━━━ Seção do documento ━━━
Ainda em 1993, Pierre Bourdieu cunhou em A Miséria do Mundo o termo “fontes de sofrimento” para descrever fontes e formas de sofrimento social visando compreender, genética e genericamente, o sofrimento que se instala em zonas sociais de fragilidade, cuja ação implica na perda ou na ameaça de perda de objetos sociais, tais como: saúde, trabalho, desejo, sonhos e vínculos. O sofrimento de origem social estaria relacionado, portanto, à uma realidade marcada por processos de exclusão, relações de poder e estruturas sociais violentas que envolveriam a precariedade em todas as suas dimensões (BOURDIEU,1993/2003). A precariedade, a vulnerabilidade social e a anomia de grupos sociais vêm sendo estudada há anos tanto na Filosofia quanto na Sociologia através de autores do calibre de Bourdieu, Castel e Standing. Atualmente alguns autores, inspirados pela ‘vertente afetiva’ das Ciências Sociais, vêm buscando na psicanálise, através do estudo das emoções e dos afetos (HOGGETT; THOMPSON, 2012; SAFATLE, 2015), elementos para a compreensão de processos político-sociais contemporâneos.
Por outro lado, na psicanálise os afetos nunca deixaram de ser investigados, pois decerto, certa dose de sofrimento é inevitável à vida humana e sua inexorabilidade encontra-se ligada à diferentes formas de expressão do mal-estar na cultura (FREUD,1930). Contudo existem formas e fontes de sofrimento (AKHTAR, 2014) que seriam evitáveis e desnecessárias, mas que diante da complexidade e da violência do mundo contemporâneo revelam-se como manifestações de genuína agonia, dor e desesperança diante do conflito social e da deterioração das diferentes formas de inserção no mundo.
Tendo em vista essa perspectiva, o tema de estudo proposto para o ano de 2017, busca explorar diferentes fontes e formas de sofrimento humano, através da discussão em mesas redondas sobre afetos e emoções como: medo, tédio, ressentimento, ódio, culpa, vergonha e desamparo. Pretende ainda – inspirando-se nas discussões de Axel Honneth (1992/2009) sobre a luta pelo reconhecimento – apresentar debates sobre afetos que fomentem ações que busquem restaurar relações intersubjetivas de reconhecimento mútuo, onde o respeito pela alteridade e a criação e manutenção de vínculos pessoais e coletivos como o amor, a amizade a confiança e por fim, a esperança, sejam valorizados. Dessa forma, almejamos contribuir para uma renovada cartografia do campo dos afetos, não apenas em psicanálise, mas também através de seu diálogo com a filosofia, a sociologia e a ciência política.
━━━ Registros fornecidos ━━━
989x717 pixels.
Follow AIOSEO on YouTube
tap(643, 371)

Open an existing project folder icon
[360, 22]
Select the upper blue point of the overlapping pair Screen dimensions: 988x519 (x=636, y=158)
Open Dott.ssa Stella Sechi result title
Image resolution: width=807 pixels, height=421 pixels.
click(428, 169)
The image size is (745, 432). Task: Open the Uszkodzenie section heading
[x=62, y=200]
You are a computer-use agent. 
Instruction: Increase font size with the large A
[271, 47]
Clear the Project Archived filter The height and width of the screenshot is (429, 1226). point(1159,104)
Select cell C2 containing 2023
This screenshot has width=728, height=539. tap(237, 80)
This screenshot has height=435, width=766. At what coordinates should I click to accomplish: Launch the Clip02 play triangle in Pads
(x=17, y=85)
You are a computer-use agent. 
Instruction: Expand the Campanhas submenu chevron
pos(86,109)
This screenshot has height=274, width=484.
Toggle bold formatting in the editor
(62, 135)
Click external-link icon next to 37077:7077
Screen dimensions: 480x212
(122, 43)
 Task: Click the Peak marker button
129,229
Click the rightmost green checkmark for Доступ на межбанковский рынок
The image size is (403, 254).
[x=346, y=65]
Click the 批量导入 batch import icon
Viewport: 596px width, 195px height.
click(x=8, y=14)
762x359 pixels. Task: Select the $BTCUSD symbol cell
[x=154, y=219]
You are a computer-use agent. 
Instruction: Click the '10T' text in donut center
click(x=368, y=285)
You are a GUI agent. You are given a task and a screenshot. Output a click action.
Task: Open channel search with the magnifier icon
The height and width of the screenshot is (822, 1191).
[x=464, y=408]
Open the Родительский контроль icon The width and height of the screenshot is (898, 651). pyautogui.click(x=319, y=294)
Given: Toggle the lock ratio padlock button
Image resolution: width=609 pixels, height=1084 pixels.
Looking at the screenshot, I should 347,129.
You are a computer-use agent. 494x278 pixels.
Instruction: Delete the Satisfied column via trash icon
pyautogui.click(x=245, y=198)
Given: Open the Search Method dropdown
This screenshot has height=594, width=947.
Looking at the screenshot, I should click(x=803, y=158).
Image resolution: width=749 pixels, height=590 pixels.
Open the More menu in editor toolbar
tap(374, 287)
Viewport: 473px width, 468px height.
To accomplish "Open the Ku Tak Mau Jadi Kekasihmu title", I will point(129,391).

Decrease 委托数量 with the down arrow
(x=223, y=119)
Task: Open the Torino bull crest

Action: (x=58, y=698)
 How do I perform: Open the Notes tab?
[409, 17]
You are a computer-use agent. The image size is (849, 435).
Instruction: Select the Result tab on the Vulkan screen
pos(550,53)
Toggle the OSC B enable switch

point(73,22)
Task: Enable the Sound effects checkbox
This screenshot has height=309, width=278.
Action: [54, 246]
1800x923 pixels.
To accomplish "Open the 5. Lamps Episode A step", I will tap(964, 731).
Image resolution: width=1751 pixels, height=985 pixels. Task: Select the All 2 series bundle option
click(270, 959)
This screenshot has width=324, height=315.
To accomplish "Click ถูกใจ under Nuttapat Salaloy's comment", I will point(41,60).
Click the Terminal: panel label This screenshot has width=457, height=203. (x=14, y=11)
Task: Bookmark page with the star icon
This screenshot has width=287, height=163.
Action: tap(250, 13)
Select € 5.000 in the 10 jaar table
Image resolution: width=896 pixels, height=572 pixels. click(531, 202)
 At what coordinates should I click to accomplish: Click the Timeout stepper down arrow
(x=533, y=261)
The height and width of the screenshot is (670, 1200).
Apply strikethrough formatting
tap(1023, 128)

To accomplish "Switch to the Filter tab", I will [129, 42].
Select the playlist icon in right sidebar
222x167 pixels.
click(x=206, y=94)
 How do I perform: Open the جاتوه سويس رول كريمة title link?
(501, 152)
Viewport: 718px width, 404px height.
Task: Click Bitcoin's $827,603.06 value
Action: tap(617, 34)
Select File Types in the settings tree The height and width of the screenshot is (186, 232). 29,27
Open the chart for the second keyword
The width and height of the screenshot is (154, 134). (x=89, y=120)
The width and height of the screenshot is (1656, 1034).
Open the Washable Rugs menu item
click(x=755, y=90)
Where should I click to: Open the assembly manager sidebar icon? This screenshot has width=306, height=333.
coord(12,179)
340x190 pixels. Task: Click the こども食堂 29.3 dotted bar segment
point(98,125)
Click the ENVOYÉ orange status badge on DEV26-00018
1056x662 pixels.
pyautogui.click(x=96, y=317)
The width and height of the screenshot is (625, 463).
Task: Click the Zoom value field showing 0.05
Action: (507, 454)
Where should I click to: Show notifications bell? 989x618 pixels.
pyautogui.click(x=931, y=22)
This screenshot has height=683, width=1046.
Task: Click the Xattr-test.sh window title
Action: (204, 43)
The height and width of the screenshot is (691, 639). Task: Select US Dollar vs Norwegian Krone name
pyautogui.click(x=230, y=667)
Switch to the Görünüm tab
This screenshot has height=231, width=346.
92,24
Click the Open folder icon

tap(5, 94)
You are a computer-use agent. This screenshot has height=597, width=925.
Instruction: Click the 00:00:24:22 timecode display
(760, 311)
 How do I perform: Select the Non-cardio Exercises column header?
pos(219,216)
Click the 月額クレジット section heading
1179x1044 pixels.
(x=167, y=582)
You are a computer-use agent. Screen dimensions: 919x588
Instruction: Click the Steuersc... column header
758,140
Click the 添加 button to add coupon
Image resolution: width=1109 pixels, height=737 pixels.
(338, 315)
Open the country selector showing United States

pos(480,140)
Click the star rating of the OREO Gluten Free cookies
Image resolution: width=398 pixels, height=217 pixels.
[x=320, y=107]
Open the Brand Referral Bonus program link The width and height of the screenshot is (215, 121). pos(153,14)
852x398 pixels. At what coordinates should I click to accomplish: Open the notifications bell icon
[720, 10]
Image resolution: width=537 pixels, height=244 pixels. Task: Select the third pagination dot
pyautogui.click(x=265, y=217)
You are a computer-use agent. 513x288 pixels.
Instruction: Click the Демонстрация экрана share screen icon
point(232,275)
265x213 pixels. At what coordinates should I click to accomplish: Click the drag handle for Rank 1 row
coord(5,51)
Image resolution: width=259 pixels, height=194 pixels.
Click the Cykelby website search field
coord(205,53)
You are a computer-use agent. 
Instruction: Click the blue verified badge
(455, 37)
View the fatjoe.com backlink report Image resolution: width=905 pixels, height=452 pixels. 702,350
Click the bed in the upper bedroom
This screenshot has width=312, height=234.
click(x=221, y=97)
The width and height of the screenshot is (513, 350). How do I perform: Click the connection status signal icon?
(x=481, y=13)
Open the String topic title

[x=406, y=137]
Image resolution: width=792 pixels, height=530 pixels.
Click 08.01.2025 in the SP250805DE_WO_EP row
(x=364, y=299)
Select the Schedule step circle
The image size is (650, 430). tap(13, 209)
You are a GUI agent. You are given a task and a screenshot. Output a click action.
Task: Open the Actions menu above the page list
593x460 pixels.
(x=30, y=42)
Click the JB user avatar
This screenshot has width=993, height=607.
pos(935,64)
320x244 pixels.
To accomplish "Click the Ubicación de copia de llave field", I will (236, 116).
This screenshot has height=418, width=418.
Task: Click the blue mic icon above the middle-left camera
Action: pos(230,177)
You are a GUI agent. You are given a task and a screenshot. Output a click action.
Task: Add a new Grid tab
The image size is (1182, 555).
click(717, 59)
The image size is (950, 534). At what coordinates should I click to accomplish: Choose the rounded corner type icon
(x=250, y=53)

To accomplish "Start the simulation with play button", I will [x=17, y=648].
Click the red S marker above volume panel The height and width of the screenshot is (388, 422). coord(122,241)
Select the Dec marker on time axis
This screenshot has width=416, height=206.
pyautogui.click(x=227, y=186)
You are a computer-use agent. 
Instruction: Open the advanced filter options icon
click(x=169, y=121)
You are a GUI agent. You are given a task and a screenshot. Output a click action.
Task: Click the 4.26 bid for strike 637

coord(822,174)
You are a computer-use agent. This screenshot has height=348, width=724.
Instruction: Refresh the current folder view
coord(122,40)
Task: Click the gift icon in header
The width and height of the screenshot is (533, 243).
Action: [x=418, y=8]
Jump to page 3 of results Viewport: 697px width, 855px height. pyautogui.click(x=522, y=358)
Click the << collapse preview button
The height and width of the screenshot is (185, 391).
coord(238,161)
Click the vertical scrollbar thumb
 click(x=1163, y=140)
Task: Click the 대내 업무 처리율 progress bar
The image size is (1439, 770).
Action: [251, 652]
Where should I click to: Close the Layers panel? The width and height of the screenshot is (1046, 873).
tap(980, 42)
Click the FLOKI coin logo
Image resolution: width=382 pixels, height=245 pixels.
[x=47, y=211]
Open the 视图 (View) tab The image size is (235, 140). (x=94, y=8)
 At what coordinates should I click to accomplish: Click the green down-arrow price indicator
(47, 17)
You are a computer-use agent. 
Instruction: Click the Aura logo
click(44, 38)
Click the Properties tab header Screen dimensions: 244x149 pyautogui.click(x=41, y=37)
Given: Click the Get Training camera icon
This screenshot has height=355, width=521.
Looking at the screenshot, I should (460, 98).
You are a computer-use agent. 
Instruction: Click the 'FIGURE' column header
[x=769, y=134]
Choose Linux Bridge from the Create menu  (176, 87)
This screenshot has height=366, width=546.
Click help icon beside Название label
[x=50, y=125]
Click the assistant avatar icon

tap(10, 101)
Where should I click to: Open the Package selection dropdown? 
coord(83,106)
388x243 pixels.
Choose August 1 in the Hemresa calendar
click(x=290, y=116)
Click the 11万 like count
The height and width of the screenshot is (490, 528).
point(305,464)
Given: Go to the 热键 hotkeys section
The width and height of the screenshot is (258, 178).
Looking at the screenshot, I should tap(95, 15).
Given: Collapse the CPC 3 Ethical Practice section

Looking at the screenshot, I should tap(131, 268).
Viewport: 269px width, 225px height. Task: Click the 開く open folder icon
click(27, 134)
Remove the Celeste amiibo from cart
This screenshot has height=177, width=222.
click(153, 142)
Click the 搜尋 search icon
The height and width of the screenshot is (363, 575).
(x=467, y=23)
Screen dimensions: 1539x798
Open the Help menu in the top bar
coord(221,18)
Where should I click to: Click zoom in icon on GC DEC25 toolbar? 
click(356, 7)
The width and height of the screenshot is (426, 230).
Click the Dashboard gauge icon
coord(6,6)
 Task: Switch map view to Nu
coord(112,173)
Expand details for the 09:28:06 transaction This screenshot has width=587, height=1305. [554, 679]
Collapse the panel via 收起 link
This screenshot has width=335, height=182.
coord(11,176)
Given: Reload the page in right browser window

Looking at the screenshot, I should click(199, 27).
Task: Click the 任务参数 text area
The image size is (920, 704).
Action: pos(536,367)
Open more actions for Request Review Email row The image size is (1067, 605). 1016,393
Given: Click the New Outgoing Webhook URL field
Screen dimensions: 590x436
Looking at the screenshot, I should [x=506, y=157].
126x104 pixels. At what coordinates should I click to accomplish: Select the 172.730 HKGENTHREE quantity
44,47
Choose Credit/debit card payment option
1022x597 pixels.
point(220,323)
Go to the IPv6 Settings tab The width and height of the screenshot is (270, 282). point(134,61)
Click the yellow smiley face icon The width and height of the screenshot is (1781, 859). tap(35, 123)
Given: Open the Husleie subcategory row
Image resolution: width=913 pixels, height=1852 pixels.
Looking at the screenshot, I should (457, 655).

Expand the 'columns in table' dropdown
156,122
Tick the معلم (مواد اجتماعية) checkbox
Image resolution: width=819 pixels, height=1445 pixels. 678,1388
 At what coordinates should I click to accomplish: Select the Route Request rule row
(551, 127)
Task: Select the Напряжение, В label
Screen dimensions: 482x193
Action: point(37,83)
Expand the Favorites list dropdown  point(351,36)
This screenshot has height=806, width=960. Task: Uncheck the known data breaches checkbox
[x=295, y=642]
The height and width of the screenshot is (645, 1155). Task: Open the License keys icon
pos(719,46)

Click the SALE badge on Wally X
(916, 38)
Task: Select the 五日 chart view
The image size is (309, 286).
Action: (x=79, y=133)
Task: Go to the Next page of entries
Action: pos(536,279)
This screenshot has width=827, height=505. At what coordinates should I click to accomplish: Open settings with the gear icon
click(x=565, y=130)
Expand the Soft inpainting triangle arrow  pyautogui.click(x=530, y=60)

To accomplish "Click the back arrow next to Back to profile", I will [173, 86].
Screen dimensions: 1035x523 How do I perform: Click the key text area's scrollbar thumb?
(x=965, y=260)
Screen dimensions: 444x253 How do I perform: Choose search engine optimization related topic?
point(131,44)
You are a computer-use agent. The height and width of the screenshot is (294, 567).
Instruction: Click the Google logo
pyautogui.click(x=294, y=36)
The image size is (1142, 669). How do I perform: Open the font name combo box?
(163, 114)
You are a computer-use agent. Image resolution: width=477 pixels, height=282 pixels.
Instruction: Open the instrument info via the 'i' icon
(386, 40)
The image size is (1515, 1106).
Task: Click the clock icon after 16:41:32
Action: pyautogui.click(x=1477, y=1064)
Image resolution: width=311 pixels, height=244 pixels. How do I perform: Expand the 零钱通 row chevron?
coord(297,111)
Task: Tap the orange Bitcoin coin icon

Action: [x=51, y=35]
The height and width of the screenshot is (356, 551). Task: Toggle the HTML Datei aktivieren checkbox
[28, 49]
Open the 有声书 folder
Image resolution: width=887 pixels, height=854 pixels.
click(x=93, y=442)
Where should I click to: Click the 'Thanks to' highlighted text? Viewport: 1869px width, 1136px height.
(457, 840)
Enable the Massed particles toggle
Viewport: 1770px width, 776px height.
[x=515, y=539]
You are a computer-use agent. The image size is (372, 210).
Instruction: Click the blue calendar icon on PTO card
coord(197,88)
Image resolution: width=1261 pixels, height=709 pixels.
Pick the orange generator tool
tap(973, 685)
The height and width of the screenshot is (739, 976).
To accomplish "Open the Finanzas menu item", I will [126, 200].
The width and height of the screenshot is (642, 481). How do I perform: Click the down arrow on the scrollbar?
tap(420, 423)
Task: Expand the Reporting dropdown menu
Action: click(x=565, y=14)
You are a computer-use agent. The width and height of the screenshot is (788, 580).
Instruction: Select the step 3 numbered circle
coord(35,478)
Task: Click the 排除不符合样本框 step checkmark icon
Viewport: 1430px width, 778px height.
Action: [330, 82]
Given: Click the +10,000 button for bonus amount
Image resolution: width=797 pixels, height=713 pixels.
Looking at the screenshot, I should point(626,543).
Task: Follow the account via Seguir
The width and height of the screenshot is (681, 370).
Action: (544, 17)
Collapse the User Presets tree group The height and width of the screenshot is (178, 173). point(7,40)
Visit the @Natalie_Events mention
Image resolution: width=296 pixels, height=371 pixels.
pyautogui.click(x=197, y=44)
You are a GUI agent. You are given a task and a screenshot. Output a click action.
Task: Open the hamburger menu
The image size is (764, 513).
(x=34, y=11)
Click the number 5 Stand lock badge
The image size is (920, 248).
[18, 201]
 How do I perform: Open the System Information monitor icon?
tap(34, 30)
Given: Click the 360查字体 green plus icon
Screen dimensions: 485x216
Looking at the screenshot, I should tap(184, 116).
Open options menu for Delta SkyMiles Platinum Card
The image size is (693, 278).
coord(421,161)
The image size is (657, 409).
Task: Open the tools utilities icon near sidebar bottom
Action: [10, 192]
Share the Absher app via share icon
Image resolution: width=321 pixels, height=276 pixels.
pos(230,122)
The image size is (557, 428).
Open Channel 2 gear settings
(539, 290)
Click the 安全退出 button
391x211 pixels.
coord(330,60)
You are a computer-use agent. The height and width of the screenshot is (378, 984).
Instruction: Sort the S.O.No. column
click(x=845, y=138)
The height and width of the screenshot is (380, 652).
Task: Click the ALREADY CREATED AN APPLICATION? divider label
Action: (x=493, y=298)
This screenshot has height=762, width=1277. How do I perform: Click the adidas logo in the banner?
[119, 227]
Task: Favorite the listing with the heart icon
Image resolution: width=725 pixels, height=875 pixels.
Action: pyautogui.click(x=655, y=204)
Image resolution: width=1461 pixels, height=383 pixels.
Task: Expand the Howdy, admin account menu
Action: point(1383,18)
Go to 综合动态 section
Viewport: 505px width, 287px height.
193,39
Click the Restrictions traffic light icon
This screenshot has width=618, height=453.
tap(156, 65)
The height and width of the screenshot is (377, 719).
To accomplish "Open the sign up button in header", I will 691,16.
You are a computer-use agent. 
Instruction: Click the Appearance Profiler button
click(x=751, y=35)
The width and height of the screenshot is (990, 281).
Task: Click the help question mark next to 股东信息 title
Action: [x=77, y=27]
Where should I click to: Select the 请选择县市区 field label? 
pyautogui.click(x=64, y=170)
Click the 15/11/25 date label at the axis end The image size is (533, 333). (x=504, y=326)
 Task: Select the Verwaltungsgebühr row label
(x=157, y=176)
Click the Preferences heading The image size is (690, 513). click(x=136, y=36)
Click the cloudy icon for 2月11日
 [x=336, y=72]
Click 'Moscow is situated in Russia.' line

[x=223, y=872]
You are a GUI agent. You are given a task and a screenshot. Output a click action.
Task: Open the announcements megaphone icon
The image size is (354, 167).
━━━
__Questões de estudo__.
(A) No texto sobre fontes de sofrimento, em que obra e em que ano Pierre Bourdieu cunhou o termo “fontes de sofrimento”?
(B) Altere um trecho do texto sobre fontes de sofrimento: comece nas palavras "Tendo em vista", pare depois de "a ciência política." e troque "confiança" por "solidariedade".
(C) Escreva a continuação do texto sobre fontes de sofrimento a partir da última frase apresentada.

__Resultados por tarefa__.
(A) Em A Miséria do Mundo, em 1993.

(B)
Tendo em vista essa perspectiva, o tema de estudo proposto para o ano de 2017, busca explorar diferentes fontes e formas de sofrimento humano, através da discussão em mesas redondas sobre afetos e emoções como: medo, tédio, ressentimento, ódio, culpa, vergonha e desamparo. Pretende ainda – inspirando-se nas discussões de Axel Honneth (1992/2009) sobre a luta pelo reconhecimento – apresentar debates sobre afetos que fomentem ações que busquem restaurar relações intersubjetivas de reconhecimento mútuo, onde o respeito pela alteridade e a criação e manutenção de vínculos pessoais e coletivos como o amor, a amizade a solidariedade e por fim, a esperança, sejam valorizados. Dessa forma, almejamos contribuir para uma renovada cartografia do campo dos afetos, não apenas em psicanálise, mas também através de seu diálogo com a filosofia, a sociologia e a ciência política.

(C)
Contamos com vocês!
Carla Penna, Maria Theresa Costa Barros,
Magali Amaral, Regina Orth Aragão, com a colaboração de Alba Senna e Iêda Bourgeaiseau.
Referências
AKHTAR, Salman. Sources of suffering. London: Karnac, 2014.
BOURDIEU, Pierre. (1993). A miséria do mundo. Rio de Janeiro: Editora Vozes, 2003.
FREUD, Sigmund. (1930). O mal-estar na civilização. Rio de Janeiro: Imago,1975. p.75-174. (Edição standard das obras psicológicas completas de Sigmund Freud, 21).
_____. (1937). Análise terminável e interminável. Rio de Janeiro: Imago, 1975. p. 239-287. (Edição standard das obras psicológicas completas de Sigmund Freud, 23).
GREEN, André. Orientações para uma psicanálise contemporânea. Rio de Janeiro: Imago, 2002.
HOGGETT, Paul; THOMPSON, Simon. Politics and the emotions: the affective turn in contemporary political studies. London: Continuum publishing group, 2012.
HONNETH, Axel. Luta por reconhecimento. São Paulo: Editora 34, 2009.
IMBASCIATI, Antonio. Afeto e representação. São Paulo: Editora 34, 1998.
SAFATLE, Vladimir. O circuito dos afetos. corpos políticos, desamparo e o fim do indivíduo. São Paulo: Autêntica, 2015.